The EJI put out a groundbreaking study that year on how Black Vets were treated upon their return from foreign wars such as the two World Wars and the Korean War and it included harrowing stories of the viciousness with which men and women who fought for this country were then treated like second-class citizens within their military ranks and back home.

“In Congress, the fear that returning soldiers posed a threat to racial hierarchy in the South was a matter of public record” an excerpt from the report says. “On August 16, 1917, Senator James K. Vardaman of Mississippi, speaking on the Senate floor, warned that the reintroduction of Black servicemen to the South would ‘inevitably lead to disaster.’

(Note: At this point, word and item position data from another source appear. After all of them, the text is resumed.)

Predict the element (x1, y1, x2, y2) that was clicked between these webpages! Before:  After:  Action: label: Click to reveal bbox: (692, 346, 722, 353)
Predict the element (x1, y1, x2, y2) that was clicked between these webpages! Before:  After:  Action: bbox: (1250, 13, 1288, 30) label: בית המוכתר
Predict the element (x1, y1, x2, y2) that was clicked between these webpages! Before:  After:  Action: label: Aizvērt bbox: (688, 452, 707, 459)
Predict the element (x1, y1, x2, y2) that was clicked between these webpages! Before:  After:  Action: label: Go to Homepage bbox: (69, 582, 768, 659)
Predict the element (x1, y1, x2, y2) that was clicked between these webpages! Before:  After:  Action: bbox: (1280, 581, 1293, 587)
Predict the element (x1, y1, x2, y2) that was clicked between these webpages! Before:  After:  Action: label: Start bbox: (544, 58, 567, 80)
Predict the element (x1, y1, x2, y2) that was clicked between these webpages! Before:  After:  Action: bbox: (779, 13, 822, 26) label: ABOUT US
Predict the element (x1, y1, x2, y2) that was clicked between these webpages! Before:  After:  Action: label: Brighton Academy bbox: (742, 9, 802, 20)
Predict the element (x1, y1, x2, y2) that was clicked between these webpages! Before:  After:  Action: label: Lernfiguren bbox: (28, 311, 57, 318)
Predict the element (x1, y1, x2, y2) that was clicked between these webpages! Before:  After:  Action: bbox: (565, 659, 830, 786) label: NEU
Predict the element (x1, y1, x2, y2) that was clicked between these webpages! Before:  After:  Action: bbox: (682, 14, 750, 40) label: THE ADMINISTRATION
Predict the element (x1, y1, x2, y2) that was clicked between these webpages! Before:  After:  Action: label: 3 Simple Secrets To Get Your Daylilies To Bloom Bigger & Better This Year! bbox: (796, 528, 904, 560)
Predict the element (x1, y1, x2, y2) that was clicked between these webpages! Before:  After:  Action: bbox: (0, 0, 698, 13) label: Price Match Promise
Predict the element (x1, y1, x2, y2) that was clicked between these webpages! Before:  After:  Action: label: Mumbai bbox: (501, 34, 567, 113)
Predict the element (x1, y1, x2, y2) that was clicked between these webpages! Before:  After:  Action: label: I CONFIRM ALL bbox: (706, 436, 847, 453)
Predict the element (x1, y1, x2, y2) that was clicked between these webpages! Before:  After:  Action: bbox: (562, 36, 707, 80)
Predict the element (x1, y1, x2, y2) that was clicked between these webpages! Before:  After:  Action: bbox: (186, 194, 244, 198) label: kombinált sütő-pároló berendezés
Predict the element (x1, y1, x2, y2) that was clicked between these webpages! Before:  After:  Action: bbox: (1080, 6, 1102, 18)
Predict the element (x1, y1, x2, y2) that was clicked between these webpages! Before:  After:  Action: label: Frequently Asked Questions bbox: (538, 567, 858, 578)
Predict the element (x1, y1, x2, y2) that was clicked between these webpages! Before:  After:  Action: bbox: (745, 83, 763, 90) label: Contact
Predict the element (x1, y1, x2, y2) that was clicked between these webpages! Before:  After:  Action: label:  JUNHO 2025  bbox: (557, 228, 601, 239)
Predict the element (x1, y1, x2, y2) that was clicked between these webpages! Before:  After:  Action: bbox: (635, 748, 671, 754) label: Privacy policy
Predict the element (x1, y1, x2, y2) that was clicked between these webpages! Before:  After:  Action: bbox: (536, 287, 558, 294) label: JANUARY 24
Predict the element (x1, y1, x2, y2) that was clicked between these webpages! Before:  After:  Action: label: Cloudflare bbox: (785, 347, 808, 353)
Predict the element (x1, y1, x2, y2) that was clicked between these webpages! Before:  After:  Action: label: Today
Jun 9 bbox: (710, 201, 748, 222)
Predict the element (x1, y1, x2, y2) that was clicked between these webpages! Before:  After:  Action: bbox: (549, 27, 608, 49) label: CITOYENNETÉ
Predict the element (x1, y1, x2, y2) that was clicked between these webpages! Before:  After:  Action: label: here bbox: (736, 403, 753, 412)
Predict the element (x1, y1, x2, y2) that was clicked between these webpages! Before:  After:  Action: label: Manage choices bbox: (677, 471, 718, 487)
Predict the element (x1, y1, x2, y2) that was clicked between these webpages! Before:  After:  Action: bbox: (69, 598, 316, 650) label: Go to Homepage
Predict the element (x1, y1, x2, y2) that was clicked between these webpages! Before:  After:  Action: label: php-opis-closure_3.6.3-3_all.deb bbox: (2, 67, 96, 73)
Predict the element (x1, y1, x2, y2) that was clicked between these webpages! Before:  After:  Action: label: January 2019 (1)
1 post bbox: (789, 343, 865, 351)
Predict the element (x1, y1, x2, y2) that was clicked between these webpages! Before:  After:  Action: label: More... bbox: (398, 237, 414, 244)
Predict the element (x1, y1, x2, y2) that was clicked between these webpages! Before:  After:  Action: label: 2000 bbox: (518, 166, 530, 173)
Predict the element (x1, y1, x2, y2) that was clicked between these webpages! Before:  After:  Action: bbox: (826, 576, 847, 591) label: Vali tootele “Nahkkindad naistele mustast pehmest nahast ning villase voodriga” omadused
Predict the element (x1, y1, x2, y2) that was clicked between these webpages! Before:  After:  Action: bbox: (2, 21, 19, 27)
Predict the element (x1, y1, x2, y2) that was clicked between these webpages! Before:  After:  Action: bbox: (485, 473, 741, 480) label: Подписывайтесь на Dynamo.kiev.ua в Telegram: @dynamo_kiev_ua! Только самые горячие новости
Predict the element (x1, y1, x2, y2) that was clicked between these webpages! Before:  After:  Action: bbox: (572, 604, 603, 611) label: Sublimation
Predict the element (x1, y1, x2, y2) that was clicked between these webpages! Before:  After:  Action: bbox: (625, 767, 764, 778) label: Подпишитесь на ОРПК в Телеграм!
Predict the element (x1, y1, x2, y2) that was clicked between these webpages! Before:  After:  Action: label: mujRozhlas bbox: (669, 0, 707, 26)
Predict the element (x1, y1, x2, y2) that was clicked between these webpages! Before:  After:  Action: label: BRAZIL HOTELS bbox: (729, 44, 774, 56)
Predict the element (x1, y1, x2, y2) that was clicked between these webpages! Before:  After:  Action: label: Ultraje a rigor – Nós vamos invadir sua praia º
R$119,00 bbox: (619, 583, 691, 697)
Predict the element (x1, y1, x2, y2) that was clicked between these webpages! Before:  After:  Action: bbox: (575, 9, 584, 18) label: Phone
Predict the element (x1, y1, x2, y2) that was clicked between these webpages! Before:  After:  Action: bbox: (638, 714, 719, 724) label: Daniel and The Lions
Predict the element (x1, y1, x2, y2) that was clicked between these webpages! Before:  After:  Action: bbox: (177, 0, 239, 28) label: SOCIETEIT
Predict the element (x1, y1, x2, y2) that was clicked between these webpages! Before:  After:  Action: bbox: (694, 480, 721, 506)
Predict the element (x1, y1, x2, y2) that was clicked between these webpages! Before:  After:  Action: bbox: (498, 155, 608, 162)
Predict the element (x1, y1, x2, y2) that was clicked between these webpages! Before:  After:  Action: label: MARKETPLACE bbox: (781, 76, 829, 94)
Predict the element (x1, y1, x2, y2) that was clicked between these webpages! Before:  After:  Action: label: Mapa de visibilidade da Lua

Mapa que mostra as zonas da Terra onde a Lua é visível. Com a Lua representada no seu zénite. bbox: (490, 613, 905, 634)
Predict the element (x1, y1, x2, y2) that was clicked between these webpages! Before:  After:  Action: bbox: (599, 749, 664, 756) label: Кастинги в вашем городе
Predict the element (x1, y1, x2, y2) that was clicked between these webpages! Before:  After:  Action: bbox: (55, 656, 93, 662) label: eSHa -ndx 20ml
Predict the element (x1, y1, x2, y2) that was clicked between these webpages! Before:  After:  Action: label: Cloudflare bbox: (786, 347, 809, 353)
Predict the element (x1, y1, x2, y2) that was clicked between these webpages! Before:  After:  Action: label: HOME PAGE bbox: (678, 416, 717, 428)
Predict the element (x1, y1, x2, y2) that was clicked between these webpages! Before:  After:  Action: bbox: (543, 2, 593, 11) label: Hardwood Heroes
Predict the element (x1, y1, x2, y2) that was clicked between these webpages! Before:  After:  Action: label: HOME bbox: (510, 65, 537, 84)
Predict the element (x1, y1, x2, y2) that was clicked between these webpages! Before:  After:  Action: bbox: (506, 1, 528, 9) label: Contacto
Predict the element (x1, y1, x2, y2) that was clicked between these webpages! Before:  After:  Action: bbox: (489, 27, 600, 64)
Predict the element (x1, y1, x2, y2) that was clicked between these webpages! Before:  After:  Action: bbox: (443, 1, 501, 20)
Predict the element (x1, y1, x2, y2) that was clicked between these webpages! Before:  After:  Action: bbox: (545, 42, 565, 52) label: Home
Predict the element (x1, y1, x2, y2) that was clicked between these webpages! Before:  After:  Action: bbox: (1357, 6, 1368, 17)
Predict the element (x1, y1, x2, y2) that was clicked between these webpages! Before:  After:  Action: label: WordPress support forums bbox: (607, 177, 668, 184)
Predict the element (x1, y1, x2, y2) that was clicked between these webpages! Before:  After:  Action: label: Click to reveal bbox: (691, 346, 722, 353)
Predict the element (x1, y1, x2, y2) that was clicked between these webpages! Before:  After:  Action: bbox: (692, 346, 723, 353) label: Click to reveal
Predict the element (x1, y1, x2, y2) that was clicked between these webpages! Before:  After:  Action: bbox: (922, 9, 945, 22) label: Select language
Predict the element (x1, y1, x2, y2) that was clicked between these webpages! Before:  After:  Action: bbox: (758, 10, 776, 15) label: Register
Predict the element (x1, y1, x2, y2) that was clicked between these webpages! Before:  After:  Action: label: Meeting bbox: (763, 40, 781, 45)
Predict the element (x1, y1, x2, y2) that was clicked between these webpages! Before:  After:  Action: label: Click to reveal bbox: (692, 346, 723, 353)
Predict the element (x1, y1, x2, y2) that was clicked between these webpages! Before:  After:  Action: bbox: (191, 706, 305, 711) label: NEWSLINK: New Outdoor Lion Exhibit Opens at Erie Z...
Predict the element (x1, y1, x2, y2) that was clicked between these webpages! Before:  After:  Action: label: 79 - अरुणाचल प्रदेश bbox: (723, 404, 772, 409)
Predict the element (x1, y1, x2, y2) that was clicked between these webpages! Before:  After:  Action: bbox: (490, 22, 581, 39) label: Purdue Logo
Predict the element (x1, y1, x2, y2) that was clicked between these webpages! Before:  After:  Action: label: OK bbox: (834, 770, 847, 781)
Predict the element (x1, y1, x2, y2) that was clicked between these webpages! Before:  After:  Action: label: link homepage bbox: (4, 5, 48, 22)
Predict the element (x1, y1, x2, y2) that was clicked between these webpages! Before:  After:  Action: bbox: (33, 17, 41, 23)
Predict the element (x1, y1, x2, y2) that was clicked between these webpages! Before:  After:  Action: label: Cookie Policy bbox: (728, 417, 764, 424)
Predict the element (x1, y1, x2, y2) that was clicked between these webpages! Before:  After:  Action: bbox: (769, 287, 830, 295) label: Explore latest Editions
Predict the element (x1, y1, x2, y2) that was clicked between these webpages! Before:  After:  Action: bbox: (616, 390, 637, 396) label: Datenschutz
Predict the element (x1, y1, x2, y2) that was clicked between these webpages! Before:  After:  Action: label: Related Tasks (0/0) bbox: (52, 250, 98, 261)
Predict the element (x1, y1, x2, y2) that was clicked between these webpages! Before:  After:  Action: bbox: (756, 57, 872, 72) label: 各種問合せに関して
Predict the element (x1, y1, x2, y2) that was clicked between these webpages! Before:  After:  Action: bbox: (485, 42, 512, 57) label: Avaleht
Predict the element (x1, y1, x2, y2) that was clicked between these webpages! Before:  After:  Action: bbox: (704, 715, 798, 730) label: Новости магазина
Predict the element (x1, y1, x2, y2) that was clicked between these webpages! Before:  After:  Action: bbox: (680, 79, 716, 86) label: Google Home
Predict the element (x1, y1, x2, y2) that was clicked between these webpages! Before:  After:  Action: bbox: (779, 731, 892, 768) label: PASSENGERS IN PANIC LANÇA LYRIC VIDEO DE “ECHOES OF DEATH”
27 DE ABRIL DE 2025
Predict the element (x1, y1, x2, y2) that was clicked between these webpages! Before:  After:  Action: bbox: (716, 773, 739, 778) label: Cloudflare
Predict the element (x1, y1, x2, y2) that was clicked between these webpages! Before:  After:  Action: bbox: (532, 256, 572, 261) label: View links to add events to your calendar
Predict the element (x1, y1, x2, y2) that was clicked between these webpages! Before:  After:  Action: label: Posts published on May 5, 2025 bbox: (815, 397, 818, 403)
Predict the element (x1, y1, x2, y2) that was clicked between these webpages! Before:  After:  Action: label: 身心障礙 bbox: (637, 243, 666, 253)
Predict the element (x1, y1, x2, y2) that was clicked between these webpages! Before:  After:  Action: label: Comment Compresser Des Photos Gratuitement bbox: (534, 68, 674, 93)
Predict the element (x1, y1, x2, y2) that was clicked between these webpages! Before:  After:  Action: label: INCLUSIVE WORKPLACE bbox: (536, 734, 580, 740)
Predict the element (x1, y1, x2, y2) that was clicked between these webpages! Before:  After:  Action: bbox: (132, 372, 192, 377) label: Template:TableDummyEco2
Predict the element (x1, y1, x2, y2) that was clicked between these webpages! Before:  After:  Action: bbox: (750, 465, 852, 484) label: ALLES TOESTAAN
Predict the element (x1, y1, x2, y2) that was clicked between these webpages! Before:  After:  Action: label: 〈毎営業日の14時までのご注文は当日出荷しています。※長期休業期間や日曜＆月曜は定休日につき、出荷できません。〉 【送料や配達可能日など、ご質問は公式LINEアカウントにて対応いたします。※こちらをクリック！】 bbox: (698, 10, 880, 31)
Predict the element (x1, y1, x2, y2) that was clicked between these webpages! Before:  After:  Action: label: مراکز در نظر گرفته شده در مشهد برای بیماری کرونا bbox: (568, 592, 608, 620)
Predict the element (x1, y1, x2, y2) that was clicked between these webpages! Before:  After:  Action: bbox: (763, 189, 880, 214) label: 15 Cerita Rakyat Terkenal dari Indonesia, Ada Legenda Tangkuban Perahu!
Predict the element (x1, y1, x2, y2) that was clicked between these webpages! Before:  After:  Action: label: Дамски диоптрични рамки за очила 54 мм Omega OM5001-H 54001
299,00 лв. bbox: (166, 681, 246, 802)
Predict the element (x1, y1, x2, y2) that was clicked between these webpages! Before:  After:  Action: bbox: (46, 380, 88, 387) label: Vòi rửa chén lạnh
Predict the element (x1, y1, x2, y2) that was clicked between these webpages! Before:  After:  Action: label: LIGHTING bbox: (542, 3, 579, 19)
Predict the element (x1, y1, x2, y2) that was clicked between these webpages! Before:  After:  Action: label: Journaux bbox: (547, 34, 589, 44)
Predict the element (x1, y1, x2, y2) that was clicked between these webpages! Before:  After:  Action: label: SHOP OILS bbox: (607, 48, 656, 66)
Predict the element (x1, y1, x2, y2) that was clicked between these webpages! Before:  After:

“For Senator Vardaman and others like him, Black soldiers’ patriotism was a threat, not a virtue,” it continues. “Impress the negro with the fact that he is defending the flag, inflate his untutored soul with military airs, teach him that it is his duty to keep the emblem of the Nation flying triumphantly in the air, it is but a short step to the conclusion that his political rights must be respected.”

The report sheds light on the evolution of Black military members and their fight for equality and respect from the Civil War, to the aftermath of the end of Reconstruction following the 1876 election of Rutherford B. Hayes, to Jim Crow.

It also helps people realize that there is much more to Veterans Day for Black veterans.

“African Americans served in the Civil War, World War I, and World War II for the ideals of freedom, justice, and democracy, only to return to racial terror and violence,” the study concludes. “American individuals and institutions intent on maintaining white supremacy and racial hierarchy targeted black veterans for discrimination, subordination, violence, and lynching because they represented the hope and possibility of black empowerment and social equality.

“That hope threatened to disrupt entrenched social, economic, and political forces, and to inspire larger segments of the black community to participate in activism that could deal a serious blow to the system of segregation and oppression that had reigned for nearly a century and was rooted in a myth of racial difference older than the nation itself.”